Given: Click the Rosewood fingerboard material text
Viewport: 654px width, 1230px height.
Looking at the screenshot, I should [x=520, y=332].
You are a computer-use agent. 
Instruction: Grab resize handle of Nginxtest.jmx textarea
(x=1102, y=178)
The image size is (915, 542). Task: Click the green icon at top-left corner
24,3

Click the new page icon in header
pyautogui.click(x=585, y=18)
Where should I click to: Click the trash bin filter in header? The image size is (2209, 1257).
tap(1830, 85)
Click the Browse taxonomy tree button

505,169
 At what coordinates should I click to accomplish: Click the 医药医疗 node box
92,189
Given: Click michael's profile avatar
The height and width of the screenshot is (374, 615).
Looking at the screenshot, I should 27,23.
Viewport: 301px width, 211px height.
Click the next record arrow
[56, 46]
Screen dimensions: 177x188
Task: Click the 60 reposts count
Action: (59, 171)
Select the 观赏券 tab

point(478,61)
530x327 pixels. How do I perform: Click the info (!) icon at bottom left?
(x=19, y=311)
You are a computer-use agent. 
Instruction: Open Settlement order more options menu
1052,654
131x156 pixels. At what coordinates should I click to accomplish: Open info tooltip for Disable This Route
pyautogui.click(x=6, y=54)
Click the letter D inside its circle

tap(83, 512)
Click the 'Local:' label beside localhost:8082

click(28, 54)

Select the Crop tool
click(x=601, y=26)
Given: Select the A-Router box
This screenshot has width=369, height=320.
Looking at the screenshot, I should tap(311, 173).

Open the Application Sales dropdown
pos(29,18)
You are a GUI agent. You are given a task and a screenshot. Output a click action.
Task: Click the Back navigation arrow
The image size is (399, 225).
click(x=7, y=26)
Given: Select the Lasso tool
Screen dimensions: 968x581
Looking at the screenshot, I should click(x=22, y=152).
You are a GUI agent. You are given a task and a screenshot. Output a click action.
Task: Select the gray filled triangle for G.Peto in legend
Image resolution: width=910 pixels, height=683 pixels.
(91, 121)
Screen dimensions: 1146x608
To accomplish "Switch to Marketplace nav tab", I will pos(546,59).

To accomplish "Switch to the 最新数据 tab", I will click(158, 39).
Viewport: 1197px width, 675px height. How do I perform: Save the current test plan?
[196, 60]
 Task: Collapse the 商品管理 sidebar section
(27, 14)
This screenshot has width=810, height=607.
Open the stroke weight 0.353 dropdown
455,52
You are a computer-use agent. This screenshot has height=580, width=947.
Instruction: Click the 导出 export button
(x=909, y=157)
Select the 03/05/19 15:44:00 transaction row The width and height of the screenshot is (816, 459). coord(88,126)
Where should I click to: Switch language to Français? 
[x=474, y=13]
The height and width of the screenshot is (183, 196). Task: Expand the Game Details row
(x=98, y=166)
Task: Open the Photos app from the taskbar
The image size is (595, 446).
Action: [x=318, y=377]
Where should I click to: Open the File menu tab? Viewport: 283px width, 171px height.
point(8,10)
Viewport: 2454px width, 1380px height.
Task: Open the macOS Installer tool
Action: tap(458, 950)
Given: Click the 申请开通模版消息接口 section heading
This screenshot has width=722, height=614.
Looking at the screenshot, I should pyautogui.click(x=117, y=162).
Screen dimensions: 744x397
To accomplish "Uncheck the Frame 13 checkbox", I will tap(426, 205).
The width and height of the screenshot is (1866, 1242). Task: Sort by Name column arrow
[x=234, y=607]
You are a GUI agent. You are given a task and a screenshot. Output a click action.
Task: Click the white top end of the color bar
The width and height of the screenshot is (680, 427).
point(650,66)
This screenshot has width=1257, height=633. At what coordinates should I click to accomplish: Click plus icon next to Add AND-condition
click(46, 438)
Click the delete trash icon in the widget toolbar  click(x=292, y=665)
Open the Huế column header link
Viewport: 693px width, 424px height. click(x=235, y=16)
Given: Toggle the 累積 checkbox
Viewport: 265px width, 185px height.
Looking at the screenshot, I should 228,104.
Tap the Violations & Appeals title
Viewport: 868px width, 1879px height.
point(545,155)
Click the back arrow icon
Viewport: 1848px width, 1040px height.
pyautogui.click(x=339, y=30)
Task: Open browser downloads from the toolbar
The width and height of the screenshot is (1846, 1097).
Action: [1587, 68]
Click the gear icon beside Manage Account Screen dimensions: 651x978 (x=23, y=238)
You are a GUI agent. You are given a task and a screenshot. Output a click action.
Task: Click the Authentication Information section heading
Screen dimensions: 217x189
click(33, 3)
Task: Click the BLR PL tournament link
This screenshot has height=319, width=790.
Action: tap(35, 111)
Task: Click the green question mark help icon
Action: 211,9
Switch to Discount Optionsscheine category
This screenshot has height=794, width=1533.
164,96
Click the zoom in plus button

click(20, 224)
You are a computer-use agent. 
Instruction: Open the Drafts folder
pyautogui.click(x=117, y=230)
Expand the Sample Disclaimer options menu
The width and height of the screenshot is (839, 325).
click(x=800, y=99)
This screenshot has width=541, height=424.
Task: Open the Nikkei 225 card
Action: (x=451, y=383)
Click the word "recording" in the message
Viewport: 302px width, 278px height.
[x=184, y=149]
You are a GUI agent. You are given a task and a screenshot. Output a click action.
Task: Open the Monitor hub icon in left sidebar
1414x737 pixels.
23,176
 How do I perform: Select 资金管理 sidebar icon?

THE TASK: Write out every one of these entries again, word for word, without changing anything.

TASK RESPONSE:
Given: Click the Rosewood fingerboard material text
Viewport: 654px width, 1230px height.
Looking at the screenshot, I should [x=520, y=332].
You are a computer-use agent. 
Instruction: Grab resize handle of Nginxtest.jmx textarea
(x=1102, y=178)
The image size is (915, 542). Task: Click the green icon at top-left corner
24,3

Click the new page icon in header
pyautogui.click(x=585, y=18)
Where should I click to: Click the trash bin filter in header? The image size is (2209, 1257).
tap(1830, 85)
Click the Browse taxonomy tree button

505,169
 At what coordinates should I click to accomplish: Click the 医药医疗 node box
92,189
Given: Click michael's profile avatar
The height and width of the screenshot is (374, 615).
Looking at the screenshot, I should 27,23.
Viewport: 301px width, 211px height.
Click the next record arrow
[56, 46]
Screen dimensions: 177x188
Task: Click the 60 reposts count
Action: (59, 171)
Select the 观赏券 tab

point(478,61)
530x327 pixels. How do I perform: Click the info (!) icon at bottom left?
(x=19, y=311)
You are a computer-use agent. 
Instruction: Open Settlement order more options menu
1052,654
131x156 pixels. At what coordinates should I click to accomplish: Open info tooltip for Disable This Route
pyautogui.click(x=6, y=54)
Click the letter D inside its circle

tap(83, 512)
Click the 'Local:' label beside localhost:8082

click(28, 54)

Select the Crop tool
click(x=601, y=26)
Given: Select the A-Router box
This screenshot has width=369, height=320.
Looking at the screenshot, I should tap(311, 173).

Open the Application Sales dropdown
pos(29,18)
You are a GUI agent. You are given a task and a screenshot. Output a click action.
Task: Click the Back navigation arrow
The image size is (399, 225).
click(x=7, y=26)
Given: Select the Lasso tool
Screen dimensions: 968x581
Looking at the screenshot, I should click(x=22, y=152).
You are a GUI agent. You are given a task and a screenshot. Output a click action.
Task: Select the gray filled triangle for G.Peto in legend
Image resolution: width=910 pixels, height=683 pixels.
(91, 121)
Screen dimensions: 1146x608
To accomplish "Switch to Marketplace nav tab", I will pos(546,59).

To accomplish "Switch to the 最新数据 tab", I will click(158, 39).
Viewport: 1197px width, 675px height. How do I perform: Save the current test plan?
[196, 60]
 Task: Collapse the 商品管理 sidebar section
(27, 14)
This screenshot has width=810, height=607.
Open the stroke weight 0.353 dropdown
455,52
You are a computer-use agent. This screenshot has height=580, width=947.
Instruction: Click the 导出 export button
(x=909, y=157)
Select the 03/05/19 15:44:00 transaction row The width and height of the screenshot is (816, 459). coord(88,126)
Where should I click to: Switch language to Français? 
[x=474, y=13]
The height and width of the screenshot is (183, 196). Task: Expand the Game Details row
(x=98, y=166)
Task: Open the Photos app from the taskbar
The image size is (595, 446).
Action: [x=318, y=377]
Where should I click to: Open the File menu tab? Viewport: 283px width, 171px height.
point(8,10)
Viewport: 2454px width, 1380px height.
Task: Open the macOS Installer tool
Action: tap(458, 950)
Given: Click the 申请开通模版消息接口 section heading
This screenshot has width=722, height=614.
Looking at the screenshot, I should pyautogui.click(x=117, y=162).
Screen dimensions: 744x397
To accomplish "Uncheck the Frame 13 checkbox", I will tap(426, 205).
The width and height of the screenshot is (1866, 1242). Task: Sort by Name column arrow
[x=234, y=607]
You are a GUI agent. You are given a task and a screenshot. Output a click action.
Task: Click the white top end of the color bar
The width and height of the screenshot is (680, 427).
point(650,66)
This screenshot has width=1257, height=633. At what coordinates should I click to accomplish: Click plus icon next to Add AND-condition
click(46, 438)
Click the delete trash icon in the widget toolbar  click(x=292, y=665)
Open the Huế column header link
Viewport: 693px width, 424px height. click(x=235, y=16)
Given: Toggle the 累積 checkbox
Viewport: 265px width, 185px height.
Looking at the screenshot, I should 228,104.
Tap the Violations & Appeals title
Viewport: 868px width, 1879px height.
point(545,155)
Click the back arrow icon
Viewport: 1848px width, 1040px height.
pyautogui.click(x=339, y=30)
Task: Open browser downloads from the toolbar
The width and height of the screenshot is (1846, 1097).
Action: [1587, 68]
Click the gear icon beside Manage Account Screen dimensions: 651x978 (x=23, y=238)
You are a GUI agent. You are given a task and a screenshot. Output a click action.
Task: Click the Authentication Information section heading
Screen dimensions: 217x189
click(33, 3)
Task: Click the BLR PL tournament link
This screenshot has height=319, width=790.
Action: tap(35, 111)
Task: Click the green question mark help icon
Action: 211,9
Switch to Discount Optionsscheine category
This screenshot has height=794, width=1533.
164,96
Click the zoom in plus button

click(20, 224)
You are a computer-use agent. 
Instruction: Open the Drafts folder
pyautogui.click(x=117, y=230)
Expand the Sample Disclaimer options menu
The width and height of the screenshot is (839, 325).
click(x=800, y=99)
This screenshot has width=541, height=424.
Task: Open the Nikkei 225 card
Action: (x=451, y=383)
Click the word "recording" in the message
Viewport: 302px width, 278px height.
[x=184, y=149]
You are a GUI agent. You are given a task and a screenshot. Output a click action.
Task: Open the Monitor hub icon in left sidebar
1414x737 pixels.
23,176
 How do I perform: Select 资金管理 sidebar icon?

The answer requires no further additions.